National Debt Jumps for 53rd Straight Year

 

The federal government reached an unhappy milestone with the announcement of the national debt figure for fiscal 2010 — it marked the 53rd straight year the debt had increased over the previous year.

As of Sept. 30, the last day of fiscal 2010, the national debt stood at $13,561,623,030,891 — over $13.5 trillion — an increase of $1.65 trillion over fiscal 2009, according to data from the Bureau of the Public Debt, a division of the U.S. Treasury Department.

The Bureau’s “total public debt outstanding” includes the portion of the debt held by the public in the form of securities such as Treasury bonds, plus the portion in the form of special government securities held by elements of the federal government itself, such as the Social Security trust fund, according to CNSNews.

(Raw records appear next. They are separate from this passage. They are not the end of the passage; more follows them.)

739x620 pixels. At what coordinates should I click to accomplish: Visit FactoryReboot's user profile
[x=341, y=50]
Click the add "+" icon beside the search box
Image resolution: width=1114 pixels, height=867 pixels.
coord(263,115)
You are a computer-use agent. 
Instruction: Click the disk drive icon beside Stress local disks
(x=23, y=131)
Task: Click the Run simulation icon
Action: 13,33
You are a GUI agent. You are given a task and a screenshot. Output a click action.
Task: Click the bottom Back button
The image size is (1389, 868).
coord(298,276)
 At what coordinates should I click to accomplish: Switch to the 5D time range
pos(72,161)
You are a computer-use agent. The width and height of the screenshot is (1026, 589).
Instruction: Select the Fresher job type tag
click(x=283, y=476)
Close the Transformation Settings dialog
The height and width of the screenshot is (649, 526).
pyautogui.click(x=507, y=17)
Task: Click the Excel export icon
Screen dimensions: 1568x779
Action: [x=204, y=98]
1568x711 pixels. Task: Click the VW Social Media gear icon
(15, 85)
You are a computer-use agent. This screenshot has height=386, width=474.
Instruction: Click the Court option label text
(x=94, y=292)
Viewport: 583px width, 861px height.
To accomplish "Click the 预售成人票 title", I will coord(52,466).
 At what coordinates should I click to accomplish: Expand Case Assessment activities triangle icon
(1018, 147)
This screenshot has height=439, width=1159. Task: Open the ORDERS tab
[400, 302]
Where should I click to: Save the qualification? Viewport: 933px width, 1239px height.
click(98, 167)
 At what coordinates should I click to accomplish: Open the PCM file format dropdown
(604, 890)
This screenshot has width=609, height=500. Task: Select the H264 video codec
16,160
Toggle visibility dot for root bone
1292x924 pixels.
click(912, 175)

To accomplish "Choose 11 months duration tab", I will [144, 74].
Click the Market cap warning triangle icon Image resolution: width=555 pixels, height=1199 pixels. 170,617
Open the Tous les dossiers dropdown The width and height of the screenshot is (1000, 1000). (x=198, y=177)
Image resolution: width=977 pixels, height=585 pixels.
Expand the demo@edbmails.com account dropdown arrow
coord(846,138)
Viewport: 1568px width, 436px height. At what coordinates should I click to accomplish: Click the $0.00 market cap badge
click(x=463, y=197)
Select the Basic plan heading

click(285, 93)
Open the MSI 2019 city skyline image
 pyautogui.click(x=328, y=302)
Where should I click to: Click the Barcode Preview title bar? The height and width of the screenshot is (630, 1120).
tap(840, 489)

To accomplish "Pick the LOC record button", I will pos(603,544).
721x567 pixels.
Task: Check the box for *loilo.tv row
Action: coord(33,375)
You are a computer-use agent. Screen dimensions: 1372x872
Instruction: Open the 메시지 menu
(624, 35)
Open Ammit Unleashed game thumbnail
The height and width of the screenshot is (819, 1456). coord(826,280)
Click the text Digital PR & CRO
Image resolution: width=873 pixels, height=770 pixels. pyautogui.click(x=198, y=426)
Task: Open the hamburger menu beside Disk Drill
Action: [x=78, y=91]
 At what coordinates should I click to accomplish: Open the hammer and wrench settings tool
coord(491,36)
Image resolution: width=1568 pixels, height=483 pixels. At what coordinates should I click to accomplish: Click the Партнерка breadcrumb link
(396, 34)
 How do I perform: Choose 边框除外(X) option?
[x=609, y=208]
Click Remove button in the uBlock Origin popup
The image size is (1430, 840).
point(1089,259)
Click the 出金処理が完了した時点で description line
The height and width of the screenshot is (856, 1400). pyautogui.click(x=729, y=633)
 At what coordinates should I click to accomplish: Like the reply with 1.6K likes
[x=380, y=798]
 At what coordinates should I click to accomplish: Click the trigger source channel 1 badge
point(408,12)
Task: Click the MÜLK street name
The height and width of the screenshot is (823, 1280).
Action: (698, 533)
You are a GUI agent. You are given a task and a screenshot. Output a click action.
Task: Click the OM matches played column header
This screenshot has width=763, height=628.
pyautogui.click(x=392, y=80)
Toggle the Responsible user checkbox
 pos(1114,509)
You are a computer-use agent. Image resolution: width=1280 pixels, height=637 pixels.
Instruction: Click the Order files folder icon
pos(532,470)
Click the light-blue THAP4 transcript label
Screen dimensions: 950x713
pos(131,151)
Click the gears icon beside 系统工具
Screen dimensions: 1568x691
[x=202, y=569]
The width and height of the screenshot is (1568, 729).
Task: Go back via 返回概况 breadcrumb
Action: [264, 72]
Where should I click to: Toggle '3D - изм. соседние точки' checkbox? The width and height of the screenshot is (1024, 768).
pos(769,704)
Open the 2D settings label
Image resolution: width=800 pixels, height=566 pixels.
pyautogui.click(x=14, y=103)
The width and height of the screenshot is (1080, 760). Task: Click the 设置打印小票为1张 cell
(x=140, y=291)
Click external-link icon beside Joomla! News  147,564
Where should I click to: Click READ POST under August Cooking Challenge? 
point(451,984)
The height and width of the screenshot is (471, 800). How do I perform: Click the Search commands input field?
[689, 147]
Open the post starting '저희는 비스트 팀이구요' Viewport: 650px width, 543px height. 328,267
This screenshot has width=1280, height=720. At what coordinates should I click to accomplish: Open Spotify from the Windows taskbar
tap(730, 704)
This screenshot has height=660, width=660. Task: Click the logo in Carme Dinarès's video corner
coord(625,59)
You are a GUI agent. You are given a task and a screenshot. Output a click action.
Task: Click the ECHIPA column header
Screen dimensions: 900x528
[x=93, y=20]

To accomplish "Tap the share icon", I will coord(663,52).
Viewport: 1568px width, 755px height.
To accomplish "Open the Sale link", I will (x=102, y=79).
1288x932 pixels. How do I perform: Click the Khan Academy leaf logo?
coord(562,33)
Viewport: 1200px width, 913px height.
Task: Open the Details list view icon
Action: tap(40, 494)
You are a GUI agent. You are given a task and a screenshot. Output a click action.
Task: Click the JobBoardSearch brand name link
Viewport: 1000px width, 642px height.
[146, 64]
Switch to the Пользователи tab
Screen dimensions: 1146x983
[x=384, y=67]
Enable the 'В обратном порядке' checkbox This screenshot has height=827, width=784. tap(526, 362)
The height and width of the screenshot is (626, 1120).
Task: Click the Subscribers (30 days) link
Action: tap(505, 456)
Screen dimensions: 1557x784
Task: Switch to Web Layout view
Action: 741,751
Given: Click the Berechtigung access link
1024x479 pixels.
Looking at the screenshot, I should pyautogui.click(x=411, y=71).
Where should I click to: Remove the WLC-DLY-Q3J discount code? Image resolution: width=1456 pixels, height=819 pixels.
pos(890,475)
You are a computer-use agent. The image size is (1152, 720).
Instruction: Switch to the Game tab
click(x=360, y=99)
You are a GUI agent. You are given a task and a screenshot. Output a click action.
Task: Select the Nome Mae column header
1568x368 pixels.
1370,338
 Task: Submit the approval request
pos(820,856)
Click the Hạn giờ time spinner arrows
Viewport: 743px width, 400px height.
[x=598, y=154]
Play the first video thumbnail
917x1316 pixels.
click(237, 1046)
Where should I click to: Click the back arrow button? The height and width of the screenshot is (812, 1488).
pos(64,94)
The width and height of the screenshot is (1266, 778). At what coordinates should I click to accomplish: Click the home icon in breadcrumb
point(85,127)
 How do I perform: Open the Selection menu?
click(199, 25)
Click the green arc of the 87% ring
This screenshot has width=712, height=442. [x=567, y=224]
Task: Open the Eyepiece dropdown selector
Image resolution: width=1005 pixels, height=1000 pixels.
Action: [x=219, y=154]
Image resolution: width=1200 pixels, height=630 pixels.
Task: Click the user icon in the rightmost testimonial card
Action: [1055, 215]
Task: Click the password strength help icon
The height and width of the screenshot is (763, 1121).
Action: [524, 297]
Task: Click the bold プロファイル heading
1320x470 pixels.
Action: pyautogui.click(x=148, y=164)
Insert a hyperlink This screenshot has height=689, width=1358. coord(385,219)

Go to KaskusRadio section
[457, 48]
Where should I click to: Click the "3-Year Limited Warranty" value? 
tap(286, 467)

The Treasury Department has borrowed money from the trust fund to pay government expenses not related to Social Security.

Between 1920 and 1930, the federal debt declined every year for 11 years. The last time the federal debt did not increase was in 1957, when Dwight Eisenhower was president. This year the debt stands at around $13.2 trillion more than the debt in 1957.

During the federal government’s 53-year run of rising debt, the total has increased by an average of around $250 billion a year.

This year’s increase of $1.65 trillion is the second largest rise in the nation’s history. The largest ever? Fiscal 2009’s $1.88 trillion.